The Advanced Access Content System can actually PERMANENTLY DISABLE your player (component or computer drive) if it thinks you're trying to copy a disc. This is adding fuel to the fire in the conflict of fair use under copyright law and the DMCA. To avoid looking biased, HD-DVD is using this encryption method as well. The IEEE, the professional organization for electrical and electronics engineers, calls AACS a technology most likely to fail.

So why are consumers accepting this crap? Why are we paying companies like Sony millions upon millions of dollars to shove bad technology down our throats?

thubbard76 11 years, 6 months ago

Hey Brando,

Apparantly Kiefs doesn't know about the Panasonic combo that's set to release stateside spring 07. Granted, you're looking at a $1200 price point, but a dual-format player is technically on the way. And yes, we've had the Sony Blu-Ray at Best Buy for nearly a month now. Get back in bed with the local guys, LJWorld. Looks like you're getting all the info you need (snicker).

p.s. I heard Weavers just got their first shipment of "women's breeches". Must be some new fangled ladypants or somethin'.

doc1 11 years, 6 months ago

Thubbard, I just had to laugh with you.

kef104 11 years, 6 months ago

Ok, so Best Buy is proud of the fact that have had Blu-Ray in stock longer than Kief's. Great. When are you going to start bragging about stocking quality, as in audiophile level, equipment? The best equipment Best Buy stocks will does not approach entry level equipment at Kief's. For example, Best Buy sells Pioneer, Kief's sells Pioneer Elite. The quality difference it astounding. Do not get me wrong, Best Buy has its place in the market, but to have their employees try to make Kief's look bad is somewhat of a joke. We will not even begin to address employee product knowledge. Ed, who has been there for decades is great and Gayle, the man who created Martin Logan speakers started them while working for Kief's.

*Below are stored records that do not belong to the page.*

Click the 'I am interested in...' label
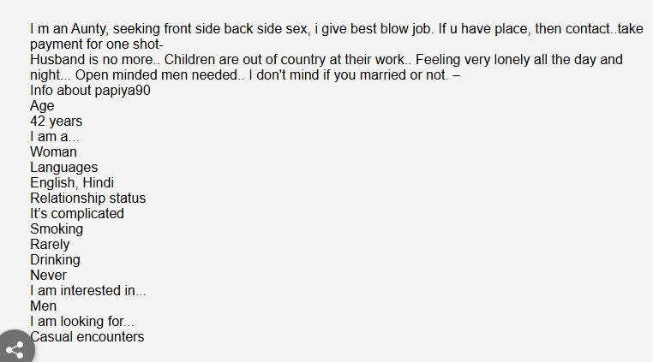This screenshot has height=362, width=653. click(x=88, y=290)
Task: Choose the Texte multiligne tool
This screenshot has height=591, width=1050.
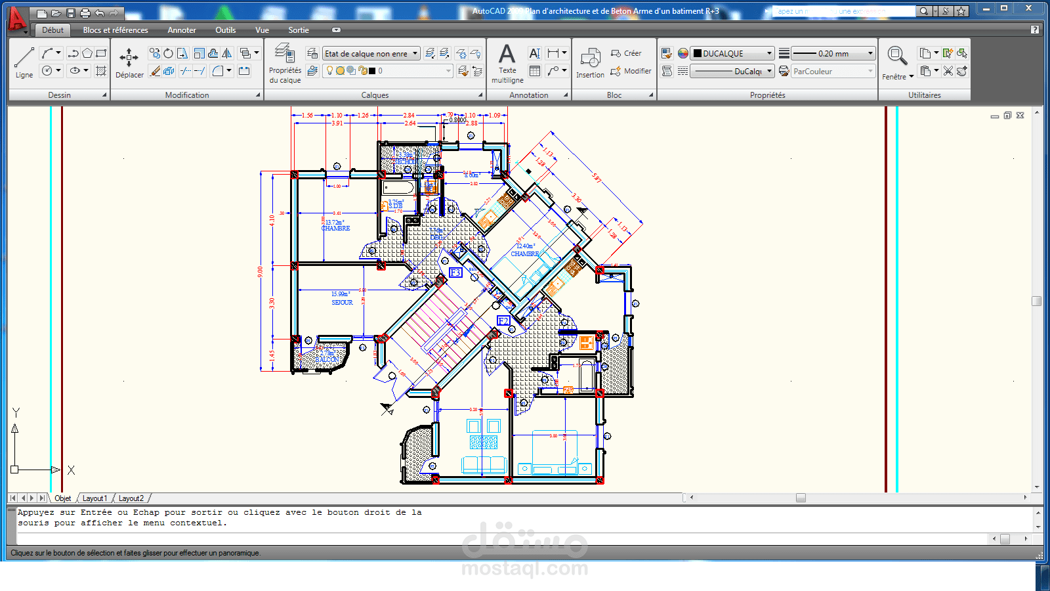Action: 507,64
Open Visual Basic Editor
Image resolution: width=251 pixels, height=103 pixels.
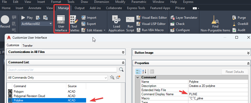[152, 17]
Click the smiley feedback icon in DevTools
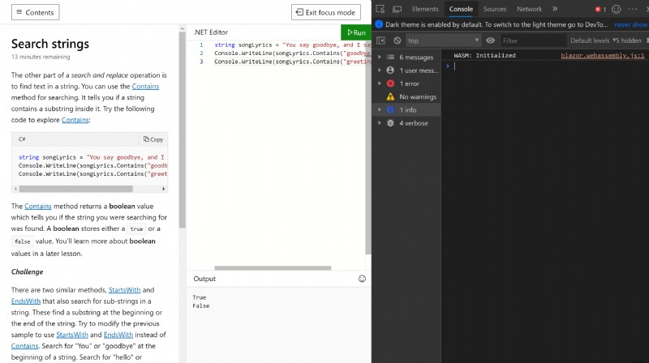 pyautogui.click(x=616, y=9)
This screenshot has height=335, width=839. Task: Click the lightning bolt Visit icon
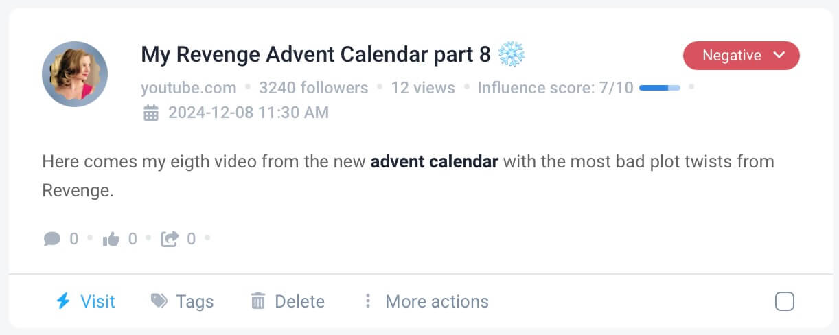(63, 301)

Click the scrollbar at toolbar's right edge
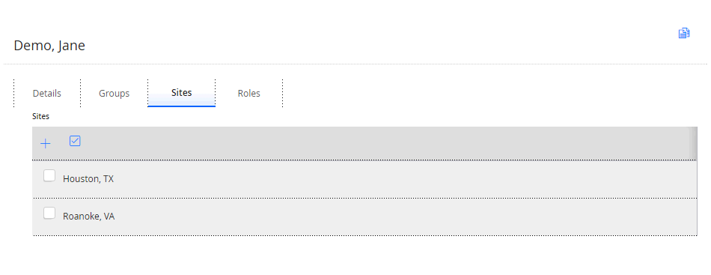tap(693, 143)
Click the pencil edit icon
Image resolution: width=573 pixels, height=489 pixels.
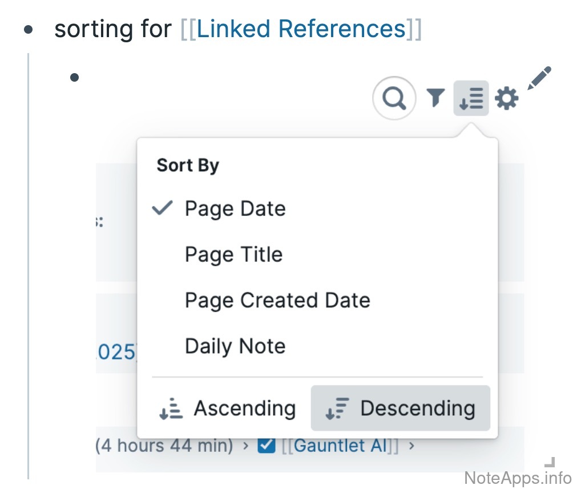[539, 78]
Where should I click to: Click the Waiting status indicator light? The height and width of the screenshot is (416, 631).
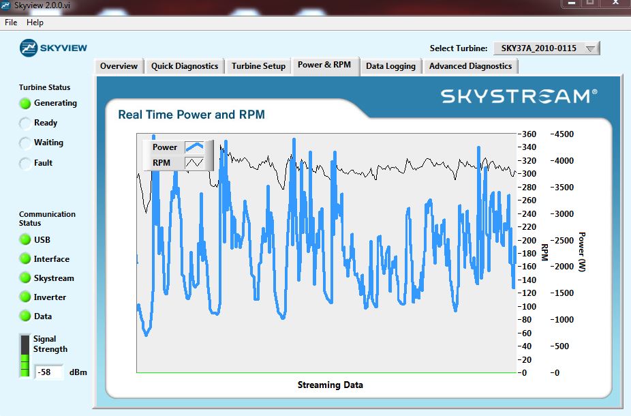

thubbard76 11 years, 6 months ago

The issue is not trying to make Kiefs employees look bad. I work for Best Buy and still shop at Kiefs, yes due to their selection. If you checkout Best Buy's Magnolia stores in the KC area you will find Pioneer Elite, as well as Denon, KEF, and several other high end manufacturers. I would suggest NOT bringing up product knowledge as well, considering that I will put myself against any of their staff in terms of knowledge or customer service. There is nothing wrong with Kiefs whatsoever, and no one at Best Buy considers them to be truly competition. We sell different lines of products to different types of customers. I'm not afraid to send a customer to Kiefs if I can't offer what they need. In reality, we generally co-exist and benefit each other by bringing the knowledge of the local consumer up across the board. But to say that a product is not available to the consumer indicates the fact that current product knowledge is very difficult to keep up with, and in this instance Kiefs was obviously not the most informed group to speak with. There are certainly advantages to both of our companies, but because I work for the "Big Box" I am supposed to be poorly trained on how to serve customers and sell shoddy merchandise? Please. By that logic, the good people at Hy-Vee can't possibly meet my grocery needs and I should just do all my shopping at the Merc, since they are local and much smaller. There are no employees at Best Buy that commute from LA, NYC, Chicago, or anywhere but the local Lawrence area. We all live here, shop here, and pay taxes here just like everyone else. Don't just drink the Kool-Aid on the Big Box argument. You'll seriously sell yourself short. Or I suppose if you're a loyal Kiefs shopper, don't just drink the Cristal.

Strummer 11 years, 6 months ago

The guys at Kief's are great! Best Buy having blue ray first doesn't impress me. I'd rather talk to Ed at Kief's who has a sincere interest in my questions/needs.